Having been with the Steelheads for 3 years now, has there been a standout moment for you?

I was really fortunate in Idaho that I was surrounded by really great people who were willing to give me a chance and also let me make the broadcast my own. Calling the ECHL All-Star Classic last year was special because it was a great event and being able to do something that was on national TV was a great learning experience. But the best moment in the booth in Idaho was probably Game 7 this past spring against the Allen Americans when the Steelheads won 4-1 to become the second team in ECHL history to survive a 3-0 series deficit. The momentum turns of that series and the way that Game 7 seemed to play out like a script really made it a surreal game to call.

How are you feeling about moving up to the AHL and working with the Blues organization?

Reaching the AHL has been a goal since I realized a broadcasting career was something I could do.

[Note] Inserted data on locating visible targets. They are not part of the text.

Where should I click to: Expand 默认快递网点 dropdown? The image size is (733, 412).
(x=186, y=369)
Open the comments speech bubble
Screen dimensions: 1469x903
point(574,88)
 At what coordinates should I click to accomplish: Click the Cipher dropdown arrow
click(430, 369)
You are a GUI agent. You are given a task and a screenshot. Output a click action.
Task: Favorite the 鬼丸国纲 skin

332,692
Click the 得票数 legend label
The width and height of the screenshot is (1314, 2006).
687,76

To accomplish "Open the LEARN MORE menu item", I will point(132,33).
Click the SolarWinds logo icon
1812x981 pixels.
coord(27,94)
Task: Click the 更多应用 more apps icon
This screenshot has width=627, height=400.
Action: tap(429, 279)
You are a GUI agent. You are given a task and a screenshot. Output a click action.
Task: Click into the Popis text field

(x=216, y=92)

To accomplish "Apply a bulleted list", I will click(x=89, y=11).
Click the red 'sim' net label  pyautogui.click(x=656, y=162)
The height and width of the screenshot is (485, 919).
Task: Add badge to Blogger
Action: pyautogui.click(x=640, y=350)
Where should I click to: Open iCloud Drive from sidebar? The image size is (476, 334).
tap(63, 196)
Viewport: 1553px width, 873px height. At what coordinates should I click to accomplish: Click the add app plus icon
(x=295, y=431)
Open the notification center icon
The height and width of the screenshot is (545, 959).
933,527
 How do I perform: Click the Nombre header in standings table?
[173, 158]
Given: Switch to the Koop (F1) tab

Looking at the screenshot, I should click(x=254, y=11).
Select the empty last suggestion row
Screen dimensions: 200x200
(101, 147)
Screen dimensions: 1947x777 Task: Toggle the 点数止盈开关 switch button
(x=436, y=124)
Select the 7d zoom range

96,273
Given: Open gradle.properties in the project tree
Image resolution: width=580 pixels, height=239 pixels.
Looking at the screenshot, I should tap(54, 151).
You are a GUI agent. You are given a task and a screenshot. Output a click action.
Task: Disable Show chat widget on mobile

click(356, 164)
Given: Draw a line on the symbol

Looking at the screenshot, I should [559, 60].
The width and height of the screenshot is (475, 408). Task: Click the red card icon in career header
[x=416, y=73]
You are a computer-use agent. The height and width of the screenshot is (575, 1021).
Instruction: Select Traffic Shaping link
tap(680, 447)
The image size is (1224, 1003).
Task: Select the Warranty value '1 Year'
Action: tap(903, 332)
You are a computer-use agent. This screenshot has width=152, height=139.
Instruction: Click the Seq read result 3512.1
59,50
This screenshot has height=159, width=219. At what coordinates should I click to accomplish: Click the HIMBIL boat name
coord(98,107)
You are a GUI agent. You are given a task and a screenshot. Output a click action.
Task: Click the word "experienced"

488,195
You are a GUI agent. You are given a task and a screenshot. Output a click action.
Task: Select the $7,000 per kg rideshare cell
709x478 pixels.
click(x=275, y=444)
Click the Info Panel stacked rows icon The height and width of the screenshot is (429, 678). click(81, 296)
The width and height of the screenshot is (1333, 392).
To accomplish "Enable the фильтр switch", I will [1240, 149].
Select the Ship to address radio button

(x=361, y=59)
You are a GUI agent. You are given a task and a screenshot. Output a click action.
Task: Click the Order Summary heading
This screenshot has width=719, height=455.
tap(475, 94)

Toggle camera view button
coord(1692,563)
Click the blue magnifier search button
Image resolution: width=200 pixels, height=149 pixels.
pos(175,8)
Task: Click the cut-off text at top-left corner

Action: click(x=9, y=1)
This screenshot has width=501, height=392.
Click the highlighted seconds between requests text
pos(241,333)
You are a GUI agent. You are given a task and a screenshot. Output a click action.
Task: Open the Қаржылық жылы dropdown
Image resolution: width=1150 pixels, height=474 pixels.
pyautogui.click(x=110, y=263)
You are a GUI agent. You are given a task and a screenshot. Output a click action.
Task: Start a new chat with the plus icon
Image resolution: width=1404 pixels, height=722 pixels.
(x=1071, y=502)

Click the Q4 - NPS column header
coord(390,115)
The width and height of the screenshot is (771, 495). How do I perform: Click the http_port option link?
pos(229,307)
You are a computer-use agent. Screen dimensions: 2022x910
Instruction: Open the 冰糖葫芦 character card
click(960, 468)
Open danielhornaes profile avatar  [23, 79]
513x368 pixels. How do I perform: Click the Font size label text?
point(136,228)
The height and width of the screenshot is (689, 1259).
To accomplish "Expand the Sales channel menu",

To get that chance in San Antonio where the organization places a lot of value in the position and gives you the resources to give the fans a great show, it’s a blessing. I had a great relationship with the fans and staff in Idaho but now is a chance to make those connections with a new fan base and a new hockey community and to do it with an organization that is well-known for their professionalism with every entity. One thing that’s unique is that there is a new affiliation, a new coaching staff, and some other new faces joining the Front Office. So while I might be a new guy, there are a bunch of us coming in fresh and eager to contribute to something great. The affiliation with the Blues has the potential to be something special because when you look at their drafts in the last eight years, there are a lot of homegrown prospects reaching the NHL with the Blues or becoming productive high-level AHL players, and that’s not limited to the first round. A team that produces home-grown talent and drafts well can mean a lot of good young players make their way through San Antonio.

Dan Weiss has been the Rampage broadcaster for nine years. What are your thoughts about taking over that legacy?

I know I have big shoes to fill in Dan’s place. He was working an All-Star Game just this past season, so respect for his talents clearly stretches league-wide, and he has a special bond with the fans here. I’m glad that the reason this opportunity is available for me is because something wonderful happened for Dan, as he steps into an even more prominent role with the Spurs. My hope is that Rampage fans will enjoy my style and sense of humor, and everything I bring to the booth. There’s a high standard to meet when Rampage fans turn on the radio, and I intend to continue raising that bar. Dan has already been a tremendous help to me in my transition to a new team, and I think knowing he’s still in the building and a big part of SS&E will make this transition even smoother for everyone.

What's one thing you want Rampage fans to know about you?

I’m a hockey guy, and that’s not just when the microphone is on. Pretty much every waking hour, I’m watching, reading, or talking hockey. My girlfriend can only handle so much of that before she tunes me out, so I hope fans won’t be shy about reaching out and saying hello. There’s a very strong chance I’ll be just as eager to small-talk about the game as they are.

OK, we’ll finish this off on a fun note: What's the most embarrassing song on your playlist?

Well for some reason it’s become a societal rule that we’re not allowed to like Nickelback, but I’ve got plenty of their stuff on my playlist. In college, there was a prank going around that the spring concert was Nickelback and Creed, and when it turned out to be fake I think I was the only one disappointed instead of relieved.

But as far as songs the guys would probably give me grief for, I do have a Carly Rae Jepsen song on there. And it’s not ‘Call Me Maybe.’ Everyone should give ‘Run Away with Me’ a listen because it’s phenomenal.